L’autre infirmière était assise devant la table d’acajou et écrivait. Ses collants blancs étaient très tendus sur ses jambes potelées.
— Tu as faim, Michael ? demanda Pierce.
— Non, je te remercie.
— Moi, oui, dit Mona. Nous revenons. Nous descendons chercher quelque chose à manger.
— Tu reviens, hein ? dit Michael. Tu dois être si fatiguée, ma pauvre Mona. Je suis vraiment navré pour ta mère. Je ne l’ai su qu’après.
— Ça va, dit-elle.
Elle avait une envie irrésistible de l’embrasser. De lui dire qu’elle était restée éloignée toute la journée à cause de ce qu’ils avaient fait ensemble. Elle s’était sentie incapable de se retrouver avec Rowan sous son propre toit après ce qui s’était passé. Elle ne l’aurait jamais fait si elle avait su que Rowan reviendrait si vite, et de cette façon. Je croyais… J’ai cru…
— Je sais, mon ange, intervint Michael en lui adressant un large sourire. De toute façon, elle s’en fiche pas mal, pour l’instant. Tout va bien.
Mona acquiesça et lui adressa son petit sourire secret.
Juste avant qu’elle ne passe la porte, Michael alluma une autre cigarette. Les deux infirmières se tournèrent vers lui d’un air réprobateur.

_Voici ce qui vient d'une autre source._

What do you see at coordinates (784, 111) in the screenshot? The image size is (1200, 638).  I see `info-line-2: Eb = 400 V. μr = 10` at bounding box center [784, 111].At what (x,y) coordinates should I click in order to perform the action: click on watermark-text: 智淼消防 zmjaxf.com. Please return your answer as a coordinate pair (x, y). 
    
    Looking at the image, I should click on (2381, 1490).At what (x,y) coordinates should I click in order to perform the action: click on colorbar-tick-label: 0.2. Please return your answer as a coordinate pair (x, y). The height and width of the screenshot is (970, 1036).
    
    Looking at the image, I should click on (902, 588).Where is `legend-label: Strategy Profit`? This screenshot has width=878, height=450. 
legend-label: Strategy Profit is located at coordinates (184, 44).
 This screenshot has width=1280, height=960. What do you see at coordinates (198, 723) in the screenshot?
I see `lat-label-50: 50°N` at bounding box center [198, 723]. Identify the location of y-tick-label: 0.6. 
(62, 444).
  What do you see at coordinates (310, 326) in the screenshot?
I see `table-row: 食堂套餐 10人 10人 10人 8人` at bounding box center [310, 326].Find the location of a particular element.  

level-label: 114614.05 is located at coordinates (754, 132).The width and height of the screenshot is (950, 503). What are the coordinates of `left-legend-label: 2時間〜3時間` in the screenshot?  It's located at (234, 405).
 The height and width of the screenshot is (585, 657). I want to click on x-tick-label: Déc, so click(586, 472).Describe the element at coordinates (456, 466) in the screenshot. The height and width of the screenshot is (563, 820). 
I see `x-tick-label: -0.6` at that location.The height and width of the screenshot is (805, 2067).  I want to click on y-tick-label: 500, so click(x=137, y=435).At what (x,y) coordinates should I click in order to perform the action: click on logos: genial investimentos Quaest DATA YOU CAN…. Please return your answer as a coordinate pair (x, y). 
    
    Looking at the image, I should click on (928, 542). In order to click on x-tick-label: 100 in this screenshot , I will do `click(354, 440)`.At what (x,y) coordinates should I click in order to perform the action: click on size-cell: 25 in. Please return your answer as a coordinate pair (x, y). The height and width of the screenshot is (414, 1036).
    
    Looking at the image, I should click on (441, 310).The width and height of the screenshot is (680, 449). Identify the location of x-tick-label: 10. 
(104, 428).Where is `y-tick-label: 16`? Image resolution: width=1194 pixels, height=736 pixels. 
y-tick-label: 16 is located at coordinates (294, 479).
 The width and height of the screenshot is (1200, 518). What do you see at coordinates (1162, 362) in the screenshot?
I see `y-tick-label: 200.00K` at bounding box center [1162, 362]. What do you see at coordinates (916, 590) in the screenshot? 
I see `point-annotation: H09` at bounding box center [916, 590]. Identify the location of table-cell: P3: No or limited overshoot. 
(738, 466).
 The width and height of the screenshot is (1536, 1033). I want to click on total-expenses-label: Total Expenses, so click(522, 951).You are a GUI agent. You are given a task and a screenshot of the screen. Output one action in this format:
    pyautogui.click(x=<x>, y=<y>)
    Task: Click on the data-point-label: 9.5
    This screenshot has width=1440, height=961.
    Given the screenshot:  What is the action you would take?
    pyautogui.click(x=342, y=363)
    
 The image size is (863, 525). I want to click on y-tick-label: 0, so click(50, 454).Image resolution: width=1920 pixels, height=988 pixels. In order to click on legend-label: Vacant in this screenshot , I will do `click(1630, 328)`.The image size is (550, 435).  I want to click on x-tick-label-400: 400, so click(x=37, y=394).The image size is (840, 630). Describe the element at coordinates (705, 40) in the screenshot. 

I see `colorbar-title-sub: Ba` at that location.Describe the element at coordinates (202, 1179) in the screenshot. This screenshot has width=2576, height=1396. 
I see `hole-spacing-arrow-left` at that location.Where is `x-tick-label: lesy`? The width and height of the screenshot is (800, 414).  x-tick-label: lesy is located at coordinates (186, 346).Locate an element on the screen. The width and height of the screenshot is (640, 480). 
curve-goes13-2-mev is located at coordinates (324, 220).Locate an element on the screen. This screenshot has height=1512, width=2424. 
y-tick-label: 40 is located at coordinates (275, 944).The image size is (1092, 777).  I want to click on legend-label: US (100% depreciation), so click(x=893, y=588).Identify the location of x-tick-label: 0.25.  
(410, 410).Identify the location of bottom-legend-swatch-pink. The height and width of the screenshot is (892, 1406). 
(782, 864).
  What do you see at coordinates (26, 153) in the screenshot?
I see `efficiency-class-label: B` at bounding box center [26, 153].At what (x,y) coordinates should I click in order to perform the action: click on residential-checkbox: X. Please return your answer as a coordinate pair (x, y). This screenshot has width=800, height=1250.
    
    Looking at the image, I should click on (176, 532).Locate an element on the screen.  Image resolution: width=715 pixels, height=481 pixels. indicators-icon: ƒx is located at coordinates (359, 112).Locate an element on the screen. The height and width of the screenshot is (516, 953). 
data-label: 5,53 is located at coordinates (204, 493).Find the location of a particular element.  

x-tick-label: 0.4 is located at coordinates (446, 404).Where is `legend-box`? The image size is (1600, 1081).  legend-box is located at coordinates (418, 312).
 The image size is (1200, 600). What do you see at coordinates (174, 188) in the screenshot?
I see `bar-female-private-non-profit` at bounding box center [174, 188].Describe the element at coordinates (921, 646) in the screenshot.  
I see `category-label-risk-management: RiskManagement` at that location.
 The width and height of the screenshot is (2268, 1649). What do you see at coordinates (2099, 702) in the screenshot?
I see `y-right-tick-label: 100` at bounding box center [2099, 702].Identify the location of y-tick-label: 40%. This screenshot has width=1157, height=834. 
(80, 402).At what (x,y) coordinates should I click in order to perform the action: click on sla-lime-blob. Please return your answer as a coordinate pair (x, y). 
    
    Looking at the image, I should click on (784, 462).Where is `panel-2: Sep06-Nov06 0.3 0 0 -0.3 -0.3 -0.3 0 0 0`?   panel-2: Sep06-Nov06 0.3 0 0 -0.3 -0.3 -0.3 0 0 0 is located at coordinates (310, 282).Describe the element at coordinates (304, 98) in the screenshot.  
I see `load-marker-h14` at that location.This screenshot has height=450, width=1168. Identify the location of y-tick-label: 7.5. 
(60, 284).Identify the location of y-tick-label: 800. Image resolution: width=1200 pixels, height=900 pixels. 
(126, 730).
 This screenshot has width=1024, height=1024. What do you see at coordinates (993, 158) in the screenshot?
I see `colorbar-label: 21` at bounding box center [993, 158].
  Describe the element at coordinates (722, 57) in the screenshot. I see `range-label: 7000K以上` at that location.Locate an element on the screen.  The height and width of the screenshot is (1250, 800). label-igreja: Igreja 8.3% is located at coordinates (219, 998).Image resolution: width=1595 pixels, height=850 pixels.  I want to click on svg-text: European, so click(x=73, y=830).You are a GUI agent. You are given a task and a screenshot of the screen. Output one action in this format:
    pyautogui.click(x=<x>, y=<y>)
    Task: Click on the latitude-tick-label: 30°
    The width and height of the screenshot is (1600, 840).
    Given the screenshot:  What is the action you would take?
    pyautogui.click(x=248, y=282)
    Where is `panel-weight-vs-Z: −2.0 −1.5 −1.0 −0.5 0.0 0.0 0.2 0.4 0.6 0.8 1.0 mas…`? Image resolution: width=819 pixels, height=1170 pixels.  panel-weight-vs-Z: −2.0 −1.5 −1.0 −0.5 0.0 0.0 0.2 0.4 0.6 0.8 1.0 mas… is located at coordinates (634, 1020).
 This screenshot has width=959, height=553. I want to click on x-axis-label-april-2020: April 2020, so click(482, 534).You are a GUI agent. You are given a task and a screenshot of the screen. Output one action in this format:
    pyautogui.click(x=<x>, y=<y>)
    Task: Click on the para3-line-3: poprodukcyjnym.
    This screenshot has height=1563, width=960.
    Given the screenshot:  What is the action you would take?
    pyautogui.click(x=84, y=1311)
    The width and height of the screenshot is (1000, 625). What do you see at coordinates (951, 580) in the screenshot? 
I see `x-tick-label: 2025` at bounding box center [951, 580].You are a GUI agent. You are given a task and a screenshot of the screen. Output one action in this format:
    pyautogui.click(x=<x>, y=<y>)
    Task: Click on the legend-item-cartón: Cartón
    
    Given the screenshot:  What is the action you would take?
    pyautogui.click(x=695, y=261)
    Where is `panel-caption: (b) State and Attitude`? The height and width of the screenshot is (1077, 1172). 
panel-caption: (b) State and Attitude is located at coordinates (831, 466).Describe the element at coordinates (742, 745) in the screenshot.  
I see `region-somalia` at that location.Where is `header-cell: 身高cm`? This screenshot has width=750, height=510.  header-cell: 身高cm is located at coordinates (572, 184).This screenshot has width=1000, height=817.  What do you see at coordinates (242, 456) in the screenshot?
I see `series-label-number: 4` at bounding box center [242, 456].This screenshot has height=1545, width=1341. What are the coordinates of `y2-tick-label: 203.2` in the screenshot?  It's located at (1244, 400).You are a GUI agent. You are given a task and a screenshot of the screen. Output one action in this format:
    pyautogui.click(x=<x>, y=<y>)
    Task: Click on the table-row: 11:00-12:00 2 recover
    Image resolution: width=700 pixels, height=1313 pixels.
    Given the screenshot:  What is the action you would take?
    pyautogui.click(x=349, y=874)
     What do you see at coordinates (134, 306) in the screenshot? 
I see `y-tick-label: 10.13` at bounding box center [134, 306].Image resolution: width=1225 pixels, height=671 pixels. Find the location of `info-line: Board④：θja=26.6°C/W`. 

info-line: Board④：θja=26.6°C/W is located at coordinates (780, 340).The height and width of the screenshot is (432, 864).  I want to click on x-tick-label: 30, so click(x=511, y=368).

— Fermez-la ! ordonna Hamilton Mayfair.
— Laissez-le fumer ! dit Magdalene.
Les infirmières se regardèrent d’un air irrité. Nous ferions mieux de changer d’infirmières, se dit Mona.
— Oui, dit Magdalene à voix basse. Nous allons nous en occuper.
Elle sortit et descendit l’escalier avec Pierce.
Dans la salle à manger, ils tombèrent sur un vieux prêtre. Avec son uniforme impeccable et démodé – plastron noir, petit col romain blanc – ce devait être Timothy Mayfair, de Washington. Impossible de se tromper. Au moment où Mona et Pierce passaient devant lui, ils l’entendirent murmurer à la femme à côté de lui :
— Tu te rends compte ? Quand elle va mourir, il n’y aura pas de tempête ! Pour la première fois, il n’y aura pas de tempête.